For autologous reconstruction, the myocutaneous transverse rectus abdominis myocutaneous (TRAM) flap (fig. 5) is a reliable standard technique, especially for cases with unilateral autologous reconstruction, e.g. in case of unilateral implant failure due to capsular contracture after radiation [28, 29]. In cases of bilateral prophylactic mastectomy and the patient's wish to have an autologous reconstruction, the microsurgical technique of double deep inferior epigastric artery perforator (DIEP) reconstruction is the preferable standard technique [29, 30, 31, 32], unless there is not enough volume in the lower abdomen. In this case or in case of other contraindications for DIEP or TRAM reconstruction, alternatively sequential procedures of bilateral perforator flaps from the superior or inferior gluteal artery region [33] and a bilateral free gracilis flap are individual options.
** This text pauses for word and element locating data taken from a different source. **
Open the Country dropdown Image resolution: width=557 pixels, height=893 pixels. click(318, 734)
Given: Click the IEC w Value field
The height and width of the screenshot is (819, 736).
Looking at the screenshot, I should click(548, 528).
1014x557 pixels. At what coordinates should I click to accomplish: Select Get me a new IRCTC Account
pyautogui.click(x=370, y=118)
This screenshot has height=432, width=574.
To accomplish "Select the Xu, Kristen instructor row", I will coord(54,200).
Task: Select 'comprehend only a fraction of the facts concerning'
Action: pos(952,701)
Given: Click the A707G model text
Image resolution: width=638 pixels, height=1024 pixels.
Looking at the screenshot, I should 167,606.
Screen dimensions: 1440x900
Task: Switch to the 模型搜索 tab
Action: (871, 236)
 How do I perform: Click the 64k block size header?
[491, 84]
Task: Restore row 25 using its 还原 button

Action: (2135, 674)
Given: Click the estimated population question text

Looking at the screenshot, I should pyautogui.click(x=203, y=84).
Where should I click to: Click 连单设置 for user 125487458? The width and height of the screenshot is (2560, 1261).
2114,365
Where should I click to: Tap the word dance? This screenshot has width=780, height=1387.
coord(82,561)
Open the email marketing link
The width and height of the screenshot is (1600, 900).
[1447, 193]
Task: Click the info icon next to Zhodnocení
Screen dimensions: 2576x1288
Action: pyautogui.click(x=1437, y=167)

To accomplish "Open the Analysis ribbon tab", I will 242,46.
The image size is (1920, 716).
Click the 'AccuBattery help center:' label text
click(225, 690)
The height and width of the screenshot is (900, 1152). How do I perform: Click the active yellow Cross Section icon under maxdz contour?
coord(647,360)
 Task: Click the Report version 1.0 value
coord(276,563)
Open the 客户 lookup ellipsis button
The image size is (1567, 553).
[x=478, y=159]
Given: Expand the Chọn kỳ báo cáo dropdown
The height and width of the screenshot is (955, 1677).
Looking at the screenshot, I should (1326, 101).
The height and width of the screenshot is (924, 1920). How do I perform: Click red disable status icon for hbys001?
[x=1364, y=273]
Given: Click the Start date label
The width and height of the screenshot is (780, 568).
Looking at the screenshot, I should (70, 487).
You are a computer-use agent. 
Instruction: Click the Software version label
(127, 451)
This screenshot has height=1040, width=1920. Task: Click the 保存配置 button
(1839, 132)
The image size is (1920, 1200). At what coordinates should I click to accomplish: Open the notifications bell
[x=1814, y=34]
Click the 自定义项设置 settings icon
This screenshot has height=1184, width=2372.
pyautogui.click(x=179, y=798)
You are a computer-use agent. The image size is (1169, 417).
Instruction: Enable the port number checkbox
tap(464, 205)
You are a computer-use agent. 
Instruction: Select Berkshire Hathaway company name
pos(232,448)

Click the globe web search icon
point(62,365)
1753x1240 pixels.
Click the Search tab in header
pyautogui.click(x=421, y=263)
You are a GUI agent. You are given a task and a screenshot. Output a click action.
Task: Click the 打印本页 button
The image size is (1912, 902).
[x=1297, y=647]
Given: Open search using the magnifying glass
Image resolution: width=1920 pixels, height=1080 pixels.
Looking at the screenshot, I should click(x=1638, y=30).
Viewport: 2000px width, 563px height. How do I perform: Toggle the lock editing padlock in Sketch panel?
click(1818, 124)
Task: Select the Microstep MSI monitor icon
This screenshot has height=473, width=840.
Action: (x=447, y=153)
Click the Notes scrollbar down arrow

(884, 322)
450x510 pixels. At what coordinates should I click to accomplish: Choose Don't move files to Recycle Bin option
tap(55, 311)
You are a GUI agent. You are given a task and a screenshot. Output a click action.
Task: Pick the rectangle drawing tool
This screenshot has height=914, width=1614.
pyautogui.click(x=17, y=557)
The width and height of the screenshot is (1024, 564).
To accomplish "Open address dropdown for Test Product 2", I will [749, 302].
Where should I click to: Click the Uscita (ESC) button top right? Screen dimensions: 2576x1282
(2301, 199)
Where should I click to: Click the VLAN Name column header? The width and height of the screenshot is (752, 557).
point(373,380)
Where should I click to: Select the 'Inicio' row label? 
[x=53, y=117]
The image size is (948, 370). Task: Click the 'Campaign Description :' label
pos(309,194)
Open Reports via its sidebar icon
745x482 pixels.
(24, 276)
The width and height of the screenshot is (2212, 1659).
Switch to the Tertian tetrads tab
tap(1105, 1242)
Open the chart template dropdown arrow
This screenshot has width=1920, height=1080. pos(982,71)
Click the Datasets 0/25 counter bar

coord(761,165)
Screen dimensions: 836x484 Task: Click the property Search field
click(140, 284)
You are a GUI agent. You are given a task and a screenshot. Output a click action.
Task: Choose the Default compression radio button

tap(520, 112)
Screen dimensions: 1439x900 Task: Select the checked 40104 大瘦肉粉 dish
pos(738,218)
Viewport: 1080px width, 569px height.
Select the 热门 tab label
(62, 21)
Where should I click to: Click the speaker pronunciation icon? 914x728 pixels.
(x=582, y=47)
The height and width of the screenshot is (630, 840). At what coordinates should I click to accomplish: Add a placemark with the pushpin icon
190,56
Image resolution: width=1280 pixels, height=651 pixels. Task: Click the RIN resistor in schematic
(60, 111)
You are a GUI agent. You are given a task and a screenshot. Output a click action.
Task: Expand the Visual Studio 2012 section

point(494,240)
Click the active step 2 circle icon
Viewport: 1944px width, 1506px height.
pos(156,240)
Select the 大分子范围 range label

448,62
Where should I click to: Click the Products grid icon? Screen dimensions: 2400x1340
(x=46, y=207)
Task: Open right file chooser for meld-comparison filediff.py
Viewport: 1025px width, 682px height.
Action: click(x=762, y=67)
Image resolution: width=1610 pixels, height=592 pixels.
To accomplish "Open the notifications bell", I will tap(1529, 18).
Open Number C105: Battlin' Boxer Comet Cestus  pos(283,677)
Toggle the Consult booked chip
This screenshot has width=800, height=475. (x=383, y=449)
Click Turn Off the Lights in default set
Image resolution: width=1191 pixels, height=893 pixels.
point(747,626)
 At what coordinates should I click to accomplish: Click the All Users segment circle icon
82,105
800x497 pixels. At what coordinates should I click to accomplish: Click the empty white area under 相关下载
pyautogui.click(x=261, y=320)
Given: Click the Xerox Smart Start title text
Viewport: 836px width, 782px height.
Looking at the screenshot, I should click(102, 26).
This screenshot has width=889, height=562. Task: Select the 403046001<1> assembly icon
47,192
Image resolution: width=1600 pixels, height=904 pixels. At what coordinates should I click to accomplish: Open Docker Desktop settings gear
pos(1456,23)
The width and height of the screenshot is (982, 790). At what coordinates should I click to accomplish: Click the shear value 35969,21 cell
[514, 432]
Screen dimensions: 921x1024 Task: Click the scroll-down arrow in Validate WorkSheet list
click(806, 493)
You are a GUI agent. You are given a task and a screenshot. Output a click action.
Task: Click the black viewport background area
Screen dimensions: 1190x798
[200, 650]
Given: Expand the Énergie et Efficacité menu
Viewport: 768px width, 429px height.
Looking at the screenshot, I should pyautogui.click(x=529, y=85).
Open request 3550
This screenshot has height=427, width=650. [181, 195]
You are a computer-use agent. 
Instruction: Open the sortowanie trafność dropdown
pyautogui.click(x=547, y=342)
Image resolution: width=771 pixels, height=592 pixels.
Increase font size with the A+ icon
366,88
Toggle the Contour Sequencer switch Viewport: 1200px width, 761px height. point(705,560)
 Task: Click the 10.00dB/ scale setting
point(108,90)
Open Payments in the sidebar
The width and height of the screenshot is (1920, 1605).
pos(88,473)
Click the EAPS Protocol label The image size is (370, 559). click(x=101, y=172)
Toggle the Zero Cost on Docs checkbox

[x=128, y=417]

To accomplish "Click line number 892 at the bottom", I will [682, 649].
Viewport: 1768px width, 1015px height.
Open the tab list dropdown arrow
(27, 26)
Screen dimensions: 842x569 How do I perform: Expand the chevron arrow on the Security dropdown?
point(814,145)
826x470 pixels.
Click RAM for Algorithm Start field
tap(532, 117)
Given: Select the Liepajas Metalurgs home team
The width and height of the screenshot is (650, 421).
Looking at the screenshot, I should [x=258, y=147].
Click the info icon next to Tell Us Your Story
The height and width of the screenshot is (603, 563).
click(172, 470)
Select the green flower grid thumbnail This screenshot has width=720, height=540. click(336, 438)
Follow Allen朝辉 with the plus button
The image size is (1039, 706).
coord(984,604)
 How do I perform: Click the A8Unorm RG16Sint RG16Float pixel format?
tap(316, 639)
Subspecialization for Bilateral Prophylactic Mastectomy and Immediate Reconstruction?
The procedure of an oncologically safe bilateral prophylactic nipple-sparing mastectomy with an immediate mesh- or ADM-based implant reconstruction or with a microsurgical autologous breast reconstruction by double DIEP flap or sequential superior/inferior gluteal artery perforator (S-/IGAP) flap is a complex and highly demanding surgical procedure. To date, there is no apparent subspecialization of breast surgeons for mutation carriers in their search for best surgical supply. Working groups and surgical societies are called upon to take care of advanced training and information of their members about new developments in terms of optimal surgical prophylaxis and treatment of mutation carriers. In Germany, societies and working groups aim for a transparency of quality in breast surgery as a step to solve this problem. Examples are the recent introduction of a certified ‘breast reconstruction center’ by the German Society of Esthetic and Plastic Surgery (DGPRÄC) and, as early as in 2005, the initiation of a certified ‘specialized breast surgeon’ by the Working Group of Esthetic, Plastic and Reconstructive Surgery in Gynecology (AWO-gyn) [34]. For the group of women with hereditary breast cancer risk, the BRCA network is counseling other affected women. Finally, within the German Consortium of Hereditary Breast and Ovarian Cancer, a working group on prophylactic mastectomy was initiated in 2010, together with representatives of gynecologic oncologists, human geneticists, oncologic and reconstructive surgeons, and representatives of health insurances, to generate a consensus paper and guidelines on the best clinical practice of counseling, indication, quality control, and cost refunding for prophylactic mastectomy.